[TASK TO CARRY OUT] Go through the entries and copy every line that has the string "orange" in it.

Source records
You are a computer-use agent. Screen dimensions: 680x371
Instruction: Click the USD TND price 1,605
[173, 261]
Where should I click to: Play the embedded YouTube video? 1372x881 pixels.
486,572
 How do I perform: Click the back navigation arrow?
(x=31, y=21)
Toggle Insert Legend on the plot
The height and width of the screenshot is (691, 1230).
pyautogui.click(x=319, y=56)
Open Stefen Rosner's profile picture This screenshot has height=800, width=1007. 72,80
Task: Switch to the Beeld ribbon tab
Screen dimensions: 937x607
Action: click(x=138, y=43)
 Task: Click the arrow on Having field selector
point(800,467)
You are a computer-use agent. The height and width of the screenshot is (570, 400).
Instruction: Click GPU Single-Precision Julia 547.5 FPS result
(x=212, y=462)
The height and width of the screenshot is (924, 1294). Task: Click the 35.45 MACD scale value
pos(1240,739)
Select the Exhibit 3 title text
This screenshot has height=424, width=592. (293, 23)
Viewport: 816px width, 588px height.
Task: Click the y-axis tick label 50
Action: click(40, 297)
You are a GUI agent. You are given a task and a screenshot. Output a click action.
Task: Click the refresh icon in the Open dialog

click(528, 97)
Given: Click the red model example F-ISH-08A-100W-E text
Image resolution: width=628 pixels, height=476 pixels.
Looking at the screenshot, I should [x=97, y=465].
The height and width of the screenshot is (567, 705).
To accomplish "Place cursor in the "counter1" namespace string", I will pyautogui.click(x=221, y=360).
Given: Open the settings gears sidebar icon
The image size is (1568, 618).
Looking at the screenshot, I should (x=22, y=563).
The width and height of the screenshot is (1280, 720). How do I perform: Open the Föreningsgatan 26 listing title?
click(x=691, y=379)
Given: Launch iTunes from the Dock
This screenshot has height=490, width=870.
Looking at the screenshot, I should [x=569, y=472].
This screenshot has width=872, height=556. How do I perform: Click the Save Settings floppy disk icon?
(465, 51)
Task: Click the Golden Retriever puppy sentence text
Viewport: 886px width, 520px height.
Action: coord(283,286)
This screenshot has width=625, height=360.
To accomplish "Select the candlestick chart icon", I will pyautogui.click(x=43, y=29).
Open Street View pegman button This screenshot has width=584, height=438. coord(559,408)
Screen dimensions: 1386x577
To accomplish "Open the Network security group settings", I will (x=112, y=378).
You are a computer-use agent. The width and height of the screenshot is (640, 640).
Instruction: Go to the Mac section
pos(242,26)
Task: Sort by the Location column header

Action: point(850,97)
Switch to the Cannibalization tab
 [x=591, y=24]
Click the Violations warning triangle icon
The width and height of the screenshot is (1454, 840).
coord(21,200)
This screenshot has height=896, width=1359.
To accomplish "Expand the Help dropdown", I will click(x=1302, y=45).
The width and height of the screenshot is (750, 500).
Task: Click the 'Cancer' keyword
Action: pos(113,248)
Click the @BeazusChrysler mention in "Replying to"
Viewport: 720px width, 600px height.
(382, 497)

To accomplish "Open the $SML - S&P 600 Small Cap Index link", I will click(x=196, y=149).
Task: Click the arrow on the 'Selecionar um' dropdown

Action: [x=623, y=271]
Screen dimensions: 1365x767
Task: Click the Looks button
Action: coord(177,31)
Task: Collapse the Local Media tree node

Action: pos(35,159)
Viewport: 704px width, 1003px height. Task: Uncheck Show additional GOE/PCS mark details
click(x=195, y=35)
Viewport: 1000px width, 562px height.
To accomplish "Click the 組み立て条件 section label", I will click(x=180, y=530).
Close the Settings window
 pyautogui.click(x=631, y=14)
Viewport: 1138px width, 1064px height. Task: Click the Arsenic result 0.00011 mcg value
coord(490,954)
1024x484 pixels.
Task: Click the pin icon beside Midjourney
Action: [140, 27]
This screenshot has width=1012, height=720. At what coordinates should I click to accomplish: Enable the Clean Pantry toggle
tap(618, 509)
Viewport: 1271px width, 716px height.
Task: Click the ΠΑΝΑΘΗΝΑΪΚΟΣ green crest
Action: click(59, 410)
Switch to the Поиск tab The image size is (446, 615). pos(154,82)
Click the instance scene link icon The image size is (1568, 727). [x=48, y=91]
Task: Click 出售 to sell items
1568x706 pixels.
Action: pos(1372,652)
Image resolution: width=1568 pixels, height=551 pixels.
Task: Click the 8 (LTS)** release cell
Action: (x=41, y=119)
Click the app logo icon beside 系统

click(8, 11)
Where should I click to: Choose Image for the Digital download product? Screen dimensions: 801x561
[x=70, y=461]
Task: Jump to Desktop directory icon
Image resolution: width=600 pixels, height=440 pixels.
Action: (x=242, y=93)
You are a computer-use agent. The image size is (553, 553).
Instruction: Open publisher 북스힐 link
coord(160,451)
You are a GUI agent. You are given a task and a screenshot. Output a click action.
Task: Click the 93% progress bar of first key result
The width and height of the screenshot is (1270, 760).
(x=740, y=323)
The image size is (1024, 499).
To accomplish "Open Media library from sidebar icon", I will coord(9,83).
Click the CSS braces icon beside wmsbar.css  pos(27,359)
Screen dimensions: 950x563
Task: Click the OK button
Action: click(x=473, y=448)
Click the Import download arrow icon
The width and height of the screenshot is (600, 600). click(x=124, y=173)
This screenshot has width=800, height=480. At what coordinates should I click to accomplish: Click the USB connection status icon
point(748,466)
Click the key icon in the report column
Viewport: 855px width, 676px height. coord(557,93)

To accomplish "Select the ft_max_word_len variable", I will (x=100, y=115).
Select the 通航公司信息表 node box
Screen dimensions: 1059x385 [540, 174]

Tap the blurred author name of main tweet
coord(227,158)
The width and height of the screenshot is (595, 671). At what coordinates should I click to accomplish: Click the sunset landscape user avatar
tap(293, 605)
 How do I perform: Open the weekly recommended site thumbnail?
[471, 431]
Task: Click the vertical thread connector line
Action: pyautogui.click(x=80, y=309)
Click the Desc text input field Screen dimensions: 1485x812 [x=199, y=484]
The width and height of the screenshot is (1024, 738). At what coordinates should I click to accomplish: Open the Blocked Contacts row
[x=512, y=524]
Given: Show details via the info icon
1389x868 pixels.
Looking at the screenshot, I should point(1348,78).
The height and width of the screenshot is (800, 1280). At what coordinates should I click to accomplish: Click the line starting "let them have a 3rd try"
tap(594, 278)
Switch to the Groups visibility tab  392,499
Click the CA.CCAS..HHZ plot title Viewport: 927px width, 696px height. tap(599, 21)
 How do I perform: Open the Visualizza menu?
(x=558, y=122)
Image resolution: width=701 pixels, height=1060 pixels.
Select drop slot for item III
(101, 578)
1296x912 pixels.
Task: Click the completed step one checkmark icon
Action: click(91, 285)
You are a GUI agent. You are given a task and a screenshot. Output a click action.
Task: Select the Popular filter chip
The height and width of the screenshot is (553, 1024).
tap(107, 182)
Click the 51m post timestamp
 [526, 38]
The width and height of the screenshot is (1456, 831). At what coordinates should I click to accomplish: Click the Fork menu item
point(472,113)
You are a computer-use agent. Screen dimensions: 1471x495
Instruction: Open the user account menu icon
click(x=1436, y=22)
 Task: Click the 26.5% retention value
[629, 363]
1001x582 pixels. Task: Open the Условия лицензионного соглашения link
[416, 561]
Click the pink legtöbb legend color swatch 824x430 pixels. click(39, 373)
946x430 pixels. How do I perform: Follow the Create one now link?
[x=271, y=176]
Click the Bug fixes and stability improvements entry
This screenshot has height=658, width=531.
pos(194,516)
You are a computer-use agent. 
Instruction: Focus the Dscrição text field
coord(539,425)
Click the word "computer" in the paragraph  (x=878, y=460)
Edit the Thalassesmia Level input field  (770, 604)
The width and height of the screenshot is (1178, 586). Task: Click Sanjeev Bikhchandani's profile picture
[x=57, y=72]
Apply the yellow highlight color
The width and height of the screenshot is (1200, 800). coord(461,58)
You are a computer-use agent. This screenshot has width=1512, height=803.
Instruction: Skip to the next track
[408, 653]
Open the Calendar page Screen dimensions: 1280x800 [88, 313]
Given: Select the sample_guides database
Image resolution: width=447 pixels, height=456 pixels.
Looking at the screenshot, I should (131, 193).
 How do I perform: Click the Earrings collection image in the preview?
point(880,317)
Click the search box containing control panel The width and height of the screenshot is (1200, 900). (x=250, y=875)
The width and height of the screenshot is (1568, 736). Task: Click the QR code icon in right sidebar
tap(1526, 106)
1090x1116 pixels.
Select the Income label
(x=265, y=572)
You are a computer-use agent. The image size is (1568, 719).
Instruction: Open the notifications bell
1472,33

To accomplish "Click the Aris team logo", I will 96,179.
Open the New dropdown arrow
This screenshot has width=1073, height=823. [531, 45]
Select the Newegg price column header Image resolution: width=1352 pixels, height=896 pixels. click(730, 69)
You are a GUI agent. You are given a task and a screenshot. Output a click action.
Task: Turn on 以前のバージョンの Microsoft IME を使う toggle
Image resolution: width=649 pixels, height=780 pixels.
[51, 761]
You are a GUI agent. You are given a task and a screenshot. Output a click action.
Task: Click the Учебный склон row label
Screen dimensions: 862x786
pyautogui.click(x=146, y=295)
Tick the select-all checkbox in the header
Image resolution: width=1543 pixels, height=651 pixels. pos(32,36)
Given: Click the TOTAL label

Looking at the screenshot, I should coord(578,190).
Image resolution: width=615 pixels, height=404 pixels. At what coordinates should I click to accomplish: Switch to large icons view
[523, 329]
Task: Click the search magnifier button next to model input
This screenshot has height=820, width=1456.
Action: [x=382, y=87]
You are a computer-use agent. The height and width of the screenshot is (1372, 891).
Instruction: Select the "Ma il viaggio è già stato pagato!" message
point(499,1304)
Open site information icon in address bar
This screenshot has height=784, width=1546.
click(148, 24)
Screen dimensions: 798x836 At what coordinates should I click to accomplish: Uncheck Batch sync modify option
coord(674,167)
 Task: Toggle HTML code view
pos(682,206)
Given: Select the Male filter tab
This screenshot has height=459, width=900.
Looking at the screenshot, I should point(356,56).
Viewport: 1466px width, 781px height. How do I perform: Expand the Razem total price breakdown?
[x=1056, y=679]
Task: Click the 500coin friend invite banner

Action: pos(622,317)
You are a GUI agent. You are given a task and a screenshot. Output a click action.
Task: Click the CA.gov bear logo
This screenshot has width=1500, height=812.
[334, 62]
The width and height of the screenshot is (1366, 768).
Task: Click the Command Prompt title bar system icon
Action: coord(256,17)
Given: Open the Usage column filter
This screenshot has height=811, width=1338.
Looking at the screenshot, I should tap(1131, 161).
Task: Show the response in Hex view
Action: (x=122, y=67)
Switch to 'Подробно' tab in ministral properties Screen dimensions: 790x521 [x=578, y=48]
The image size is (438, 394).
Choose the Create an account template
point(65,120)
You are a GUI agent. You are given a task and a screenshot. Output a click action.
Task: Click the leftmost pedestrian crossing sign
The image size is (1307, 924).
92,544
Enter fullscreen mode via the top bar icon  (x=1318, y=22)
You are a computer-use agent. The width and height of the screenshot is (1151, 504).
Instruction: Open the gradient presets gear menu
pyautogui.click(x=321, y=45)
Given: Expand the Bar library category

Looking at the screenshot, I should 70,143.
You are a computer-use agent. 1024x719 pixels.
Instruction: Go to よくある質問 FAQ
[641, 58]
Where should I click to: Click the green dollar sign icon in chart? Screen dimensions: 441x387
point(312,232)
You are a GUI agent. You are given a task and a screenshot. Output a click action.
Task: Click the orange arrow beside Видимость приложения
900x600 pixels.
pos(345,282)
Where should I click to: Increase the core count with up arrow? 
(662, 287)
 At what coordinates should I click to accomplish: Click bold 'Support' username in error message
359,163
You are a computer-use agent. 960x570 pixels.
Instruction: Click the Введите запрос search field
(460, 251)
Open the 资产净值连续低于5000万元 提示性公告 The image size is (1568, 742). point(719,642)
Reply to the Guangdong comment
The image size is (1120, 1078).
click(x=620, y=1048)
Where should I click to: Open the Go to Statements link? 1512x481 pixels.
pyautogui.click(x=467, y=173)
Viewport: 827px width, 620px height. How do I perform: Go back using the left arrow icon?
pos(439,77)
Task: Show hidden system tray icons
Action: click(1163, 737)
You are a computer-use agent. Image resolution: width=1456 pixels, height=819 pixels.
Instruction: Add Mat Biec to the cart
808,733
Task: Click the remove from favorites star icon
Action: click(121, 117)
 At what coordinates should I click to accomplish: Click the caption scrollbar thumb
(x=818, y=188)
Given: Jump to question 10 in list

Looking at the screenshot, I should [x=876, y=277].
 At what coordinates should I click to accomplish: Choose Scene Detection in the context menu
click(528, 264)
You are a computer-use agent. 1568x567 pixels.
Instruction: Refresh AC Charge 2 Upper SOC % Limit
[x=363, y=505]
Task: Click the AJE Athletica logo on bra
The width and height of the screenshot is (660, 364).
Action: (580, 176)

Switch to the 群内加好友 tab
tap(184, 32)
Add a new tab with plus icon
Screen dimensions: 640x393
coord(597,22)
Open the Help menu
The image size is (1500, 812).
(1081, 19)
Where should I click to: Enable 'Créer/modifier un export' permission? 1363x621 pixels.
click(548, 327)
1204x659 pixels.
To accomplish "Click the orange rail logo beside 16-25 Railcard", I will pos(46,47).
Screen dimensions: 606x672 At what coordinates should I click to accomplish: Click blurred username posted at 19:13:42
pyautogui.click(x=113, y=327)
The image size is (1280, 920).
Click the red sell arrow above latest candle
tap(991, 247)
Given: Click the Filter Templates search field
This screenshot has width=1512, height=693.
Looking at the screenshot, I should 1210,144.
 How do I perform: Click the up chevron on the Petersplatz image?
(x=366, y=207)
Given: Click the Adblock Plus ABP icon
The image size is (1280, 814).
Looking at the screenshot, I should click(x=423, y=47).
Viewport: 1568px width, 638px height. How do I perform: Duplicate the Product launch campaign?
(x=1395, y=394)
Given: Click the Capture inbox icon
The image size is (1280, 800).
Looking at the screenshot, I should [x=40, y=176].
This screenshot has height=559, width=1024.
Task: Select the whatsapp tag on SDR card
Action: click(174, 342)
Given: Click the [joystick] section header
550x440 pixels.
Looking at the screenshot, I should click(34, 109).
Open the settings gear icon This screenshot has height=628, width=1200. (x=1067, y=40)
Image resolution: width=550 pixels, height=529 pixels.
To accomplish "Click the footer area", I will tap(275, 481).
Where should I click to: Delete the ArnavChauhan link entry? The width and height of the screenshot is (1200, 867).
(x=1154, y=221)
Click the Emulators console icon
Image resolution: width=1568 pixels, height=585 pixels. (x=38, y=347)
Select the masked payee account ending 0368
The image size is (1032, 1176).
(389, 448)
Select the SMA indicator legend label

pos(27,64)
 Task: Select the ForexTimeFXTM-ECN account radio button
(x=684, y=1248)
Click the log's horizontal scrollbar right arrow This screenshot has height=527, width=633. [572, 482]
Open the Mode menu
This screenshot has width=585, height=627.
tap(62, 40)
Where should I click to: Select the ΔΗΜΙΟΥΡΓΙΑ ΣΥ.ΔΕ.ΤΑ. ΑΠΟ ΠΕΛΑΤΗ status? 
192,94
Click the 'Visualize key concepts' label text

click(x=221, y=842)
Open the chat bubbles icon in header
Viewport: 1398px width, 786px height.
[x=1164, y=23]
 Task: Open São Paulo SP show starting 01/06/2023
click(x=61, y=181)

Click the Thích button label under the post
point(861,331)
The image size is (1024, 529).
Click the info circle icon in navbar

[EXERCISE RESULT]
Task: Click the orange arrow beside Видимость приложения
To accomplish "Click the orange rail logo beside 16-25 Railcard", I will pos(46,47).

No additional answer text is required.